Je crois que j’aurais aimé être sur place le jour – prochain a priori – où, pour la première fois, la case des nouveaux cas des dernières 24h affichera un zéro pointé. J’en aurais eu des frissons, car je l’aurais vécu comme une victoire collective, celle d’une population unie et disciplinée (sans le côté péjoratif associé parfois à cet adjectif) et d’un gouvernement rationnel et empathique, sur une menace invisible à l’œil nu mais potentiellement ravageuse. J’utilise le conditionnel passé – soit dit en passant, un temps qui permet d’évoquer un fait dans le futur, donc pas encore passé, qui aurait pu avoir lieu si le présent, donc ni le passé ni le futur, avait été différent – mais je pourrai évidemment suivre tout cela à distance et en différé de 10h. Simplement, j’aurai moins la sensation – et satisfaction – d’en faire partie. Ce n’est pas grand chose mais j’avais fini par embrasser les slogans efficaces du gouvernement, qui a articulé sa communication autour de messages simples et forts, à l’instar de son « Stay home. Save lives » diffusé partout dès le début du confinement il y a un mois. Un message facile à comprendre et touchant droit au cœur : à contrainte exceptionnelle, effet exceptionnel. Voilà qui s’affiche presque comme une illustration de la 3eloi de Newton, celle d’action / réaction. Quand, dans notre vie, avons-nous réellement l’occasion de sauver d’autres vies aussi facilement ? Il y a une part de naïveté dans cette approche – la réalité est toujours plus complexe –, j’en ai conscience. Et en même temps, si l’on fait le raisonnement inverse, on se rend aussi compte que de nombreux décès sont imputables au non respect de cette précaution simple et, mais c’est lié, à cette croyance aussi étonnante que commune que cela ne peut pas nous toucher, enfin, me toucher personnellement, et qu’a fortiori, je ne peux être vecteur de la mort… C’est incroyablement compliqué…

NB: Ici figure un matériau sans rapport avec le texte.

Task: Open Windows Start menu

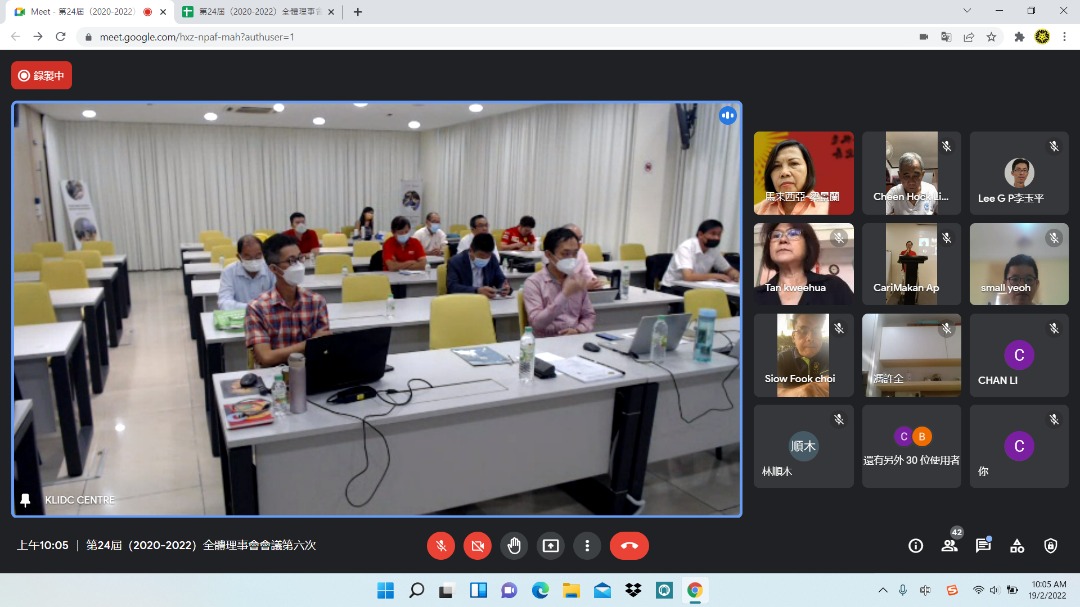Action: click(385, 590)
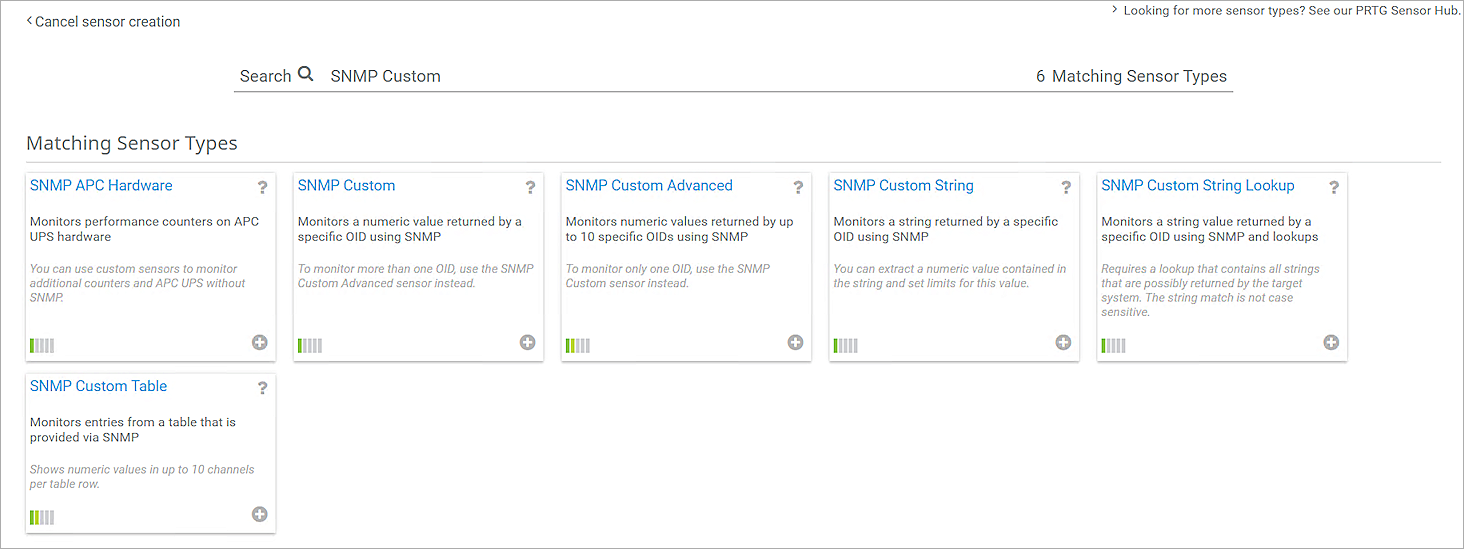Screen dimensions: 1464x549
Task: Click the search magnifier icon
Action: [306, 74]
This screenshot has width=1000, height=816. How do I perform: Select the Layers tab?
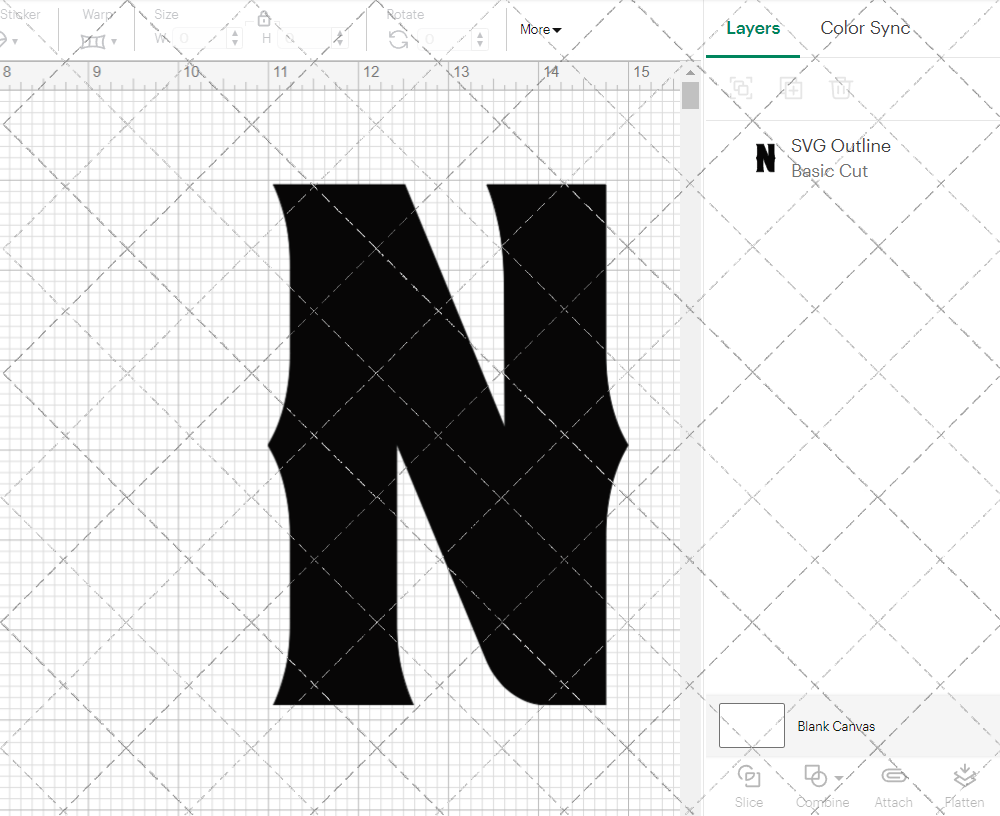coord(752,28)
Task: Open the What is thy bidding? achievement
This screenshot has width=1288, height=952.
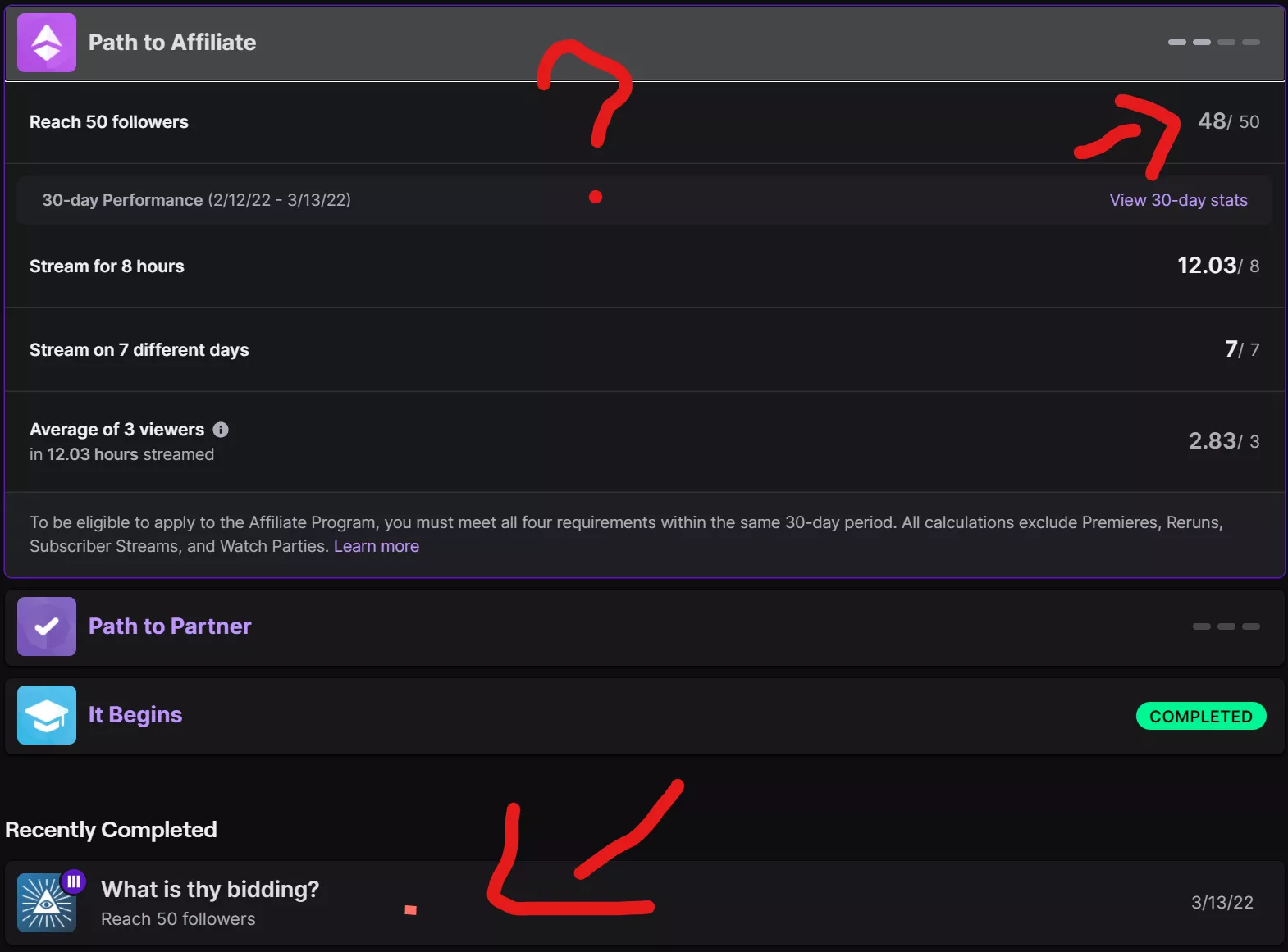Action: pyautogui.click(x=210, y=890)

Sinon, je parcours encore les messages du groupe FB des Français en NZ, un peu par embryo-nostalgie et aussi pour suivre la situation sur place. Certains se sont virtuellement réunis pour demander un nouveau vol à l’Ambassade alors qu’elle a annoncé que celui du 21, que nous avons pris donc, était le dernier. D’autres parlent de vols retour initialement prévus début juin qui commencent à être annulés par les compagnies aériennes et reportés automatiquement à juillet. Certains se projettent même à septembre, même si, pour l’heure, il n’y a rien d’officiel et que ce sont toujours des rumeurs. Elles sont terribles les rumeurs. D’où émergent-elles, les rumeurs ? Toutes ces informations nous confortent encore plus dans notre décision que, même sans elles, nous n’aurions pas regrettée.

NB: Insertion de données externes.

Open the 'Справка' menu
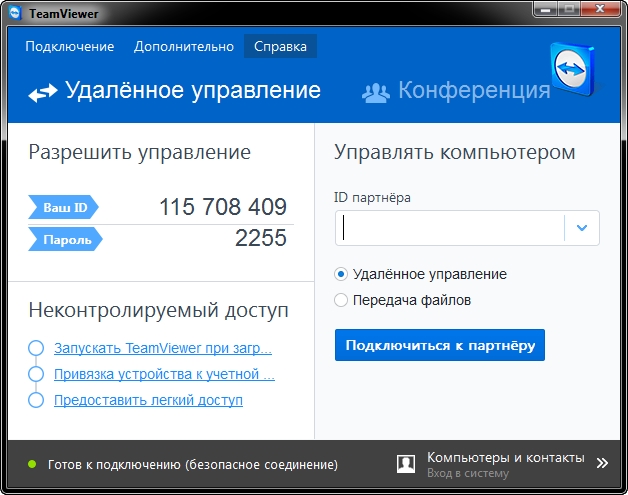Screen dimensions: 628x495 280,46
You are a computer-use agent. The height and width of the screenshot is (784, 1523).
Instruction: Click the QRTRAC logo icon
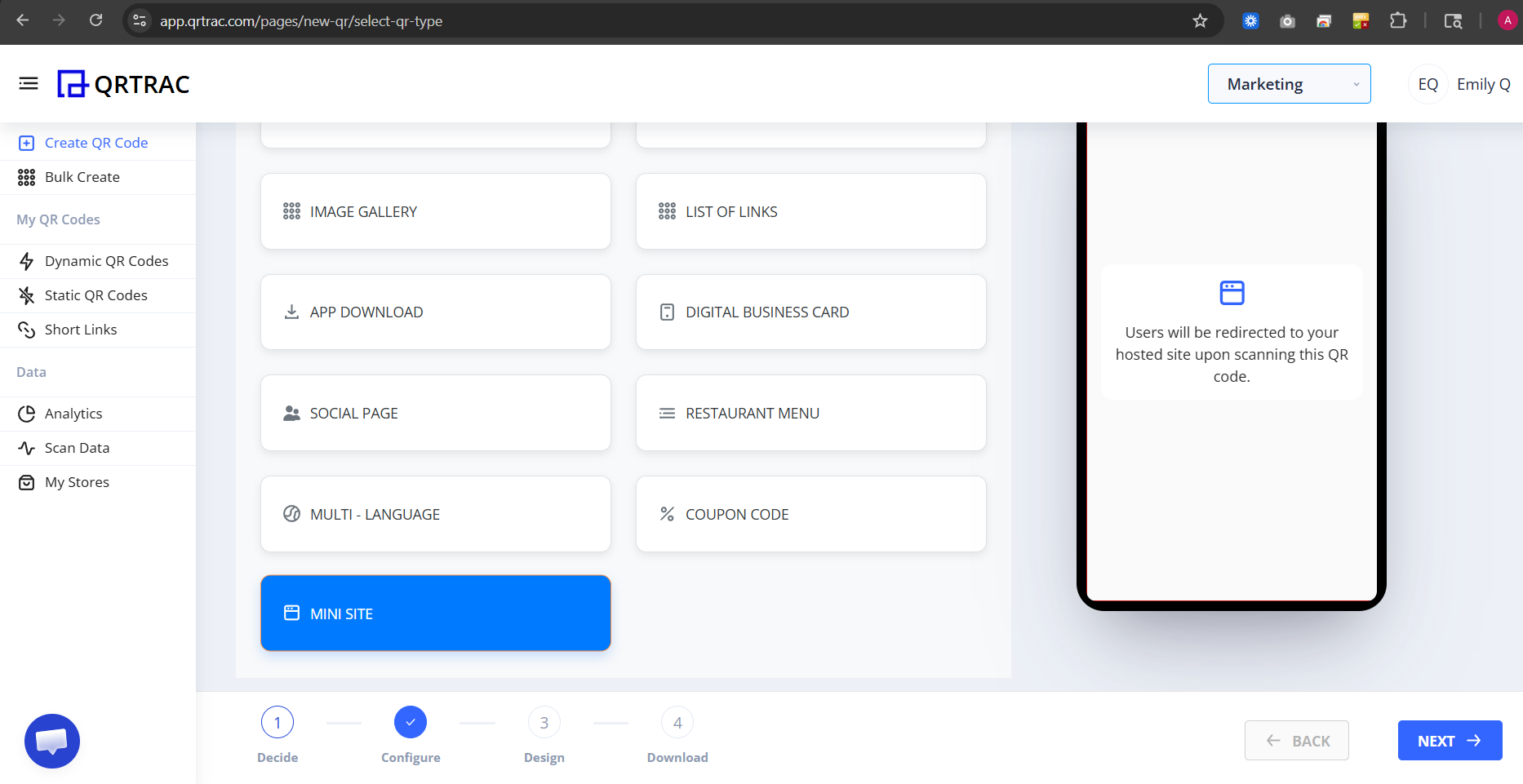coord(73,83)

Je suis ici mais je suis aussi là-bas. Dans mon lit, la nuit, au lieu de compter les moutons – en vrai, je tombe comme une masse à 22h depuis notre retour –, je refais mentalement le chemin de notre appartement à « mon » arbre dans la forêt derrière, celui au cœur duquel j’allais, chaque jour, méditer et papoter un peu. Gauche, gauche, gauche, ça monte sec, gauche, attention au tronc, attention aux racines, était-elle cassée cette branche hier ?, la toile d’araignée a disparu, que j’aime ce sol meuble, le voilà, plus que quelques mètres, j’en ai le cœur noué, je m’approche, je le regarde de bas en haut s’évader vers l’infini du ciel, contact, connexion, vibration. Il semblerait qu’ainsi accrochée, j’aie effrayé et intrigué plus d’une personne passant par là. Est-ce vraiment si étrange que cela de communier avec un arbre (en silence, je précise) ? Surtout, dans un pays où les éléments sont si présents et nous appellent autant ? Je ne sais combien de temps je conserverai une vision aussi fine et fidèle de cet univers-là… Aussi, pour retarder l’oubli, je l’ai mis dans ma boite à lumière. Il me suffit donc de l’ouvrir pour le retrouver. Au moins, visuellement.
Je suis ici mais je suis aussi là-bas. Surtout lorsque, comme aujourd’hui, je reçois plusieurs messages m’informant de la diffusion d’un documentaire sur la Nouvelle Zélande ce soir à la télévision. Je suis touchée de l’intention et me dis que, peut-être, certains vont pouvoir découvrir un pays sur lequel ils ne se seraient pas penchés sans ce lien amical entre nous. Ceci dit, je ne sais pas si je le regarderai… Sans doute un jour, pas tout de suite. Le temps de vraiment atterrir et d’être entièrement ici…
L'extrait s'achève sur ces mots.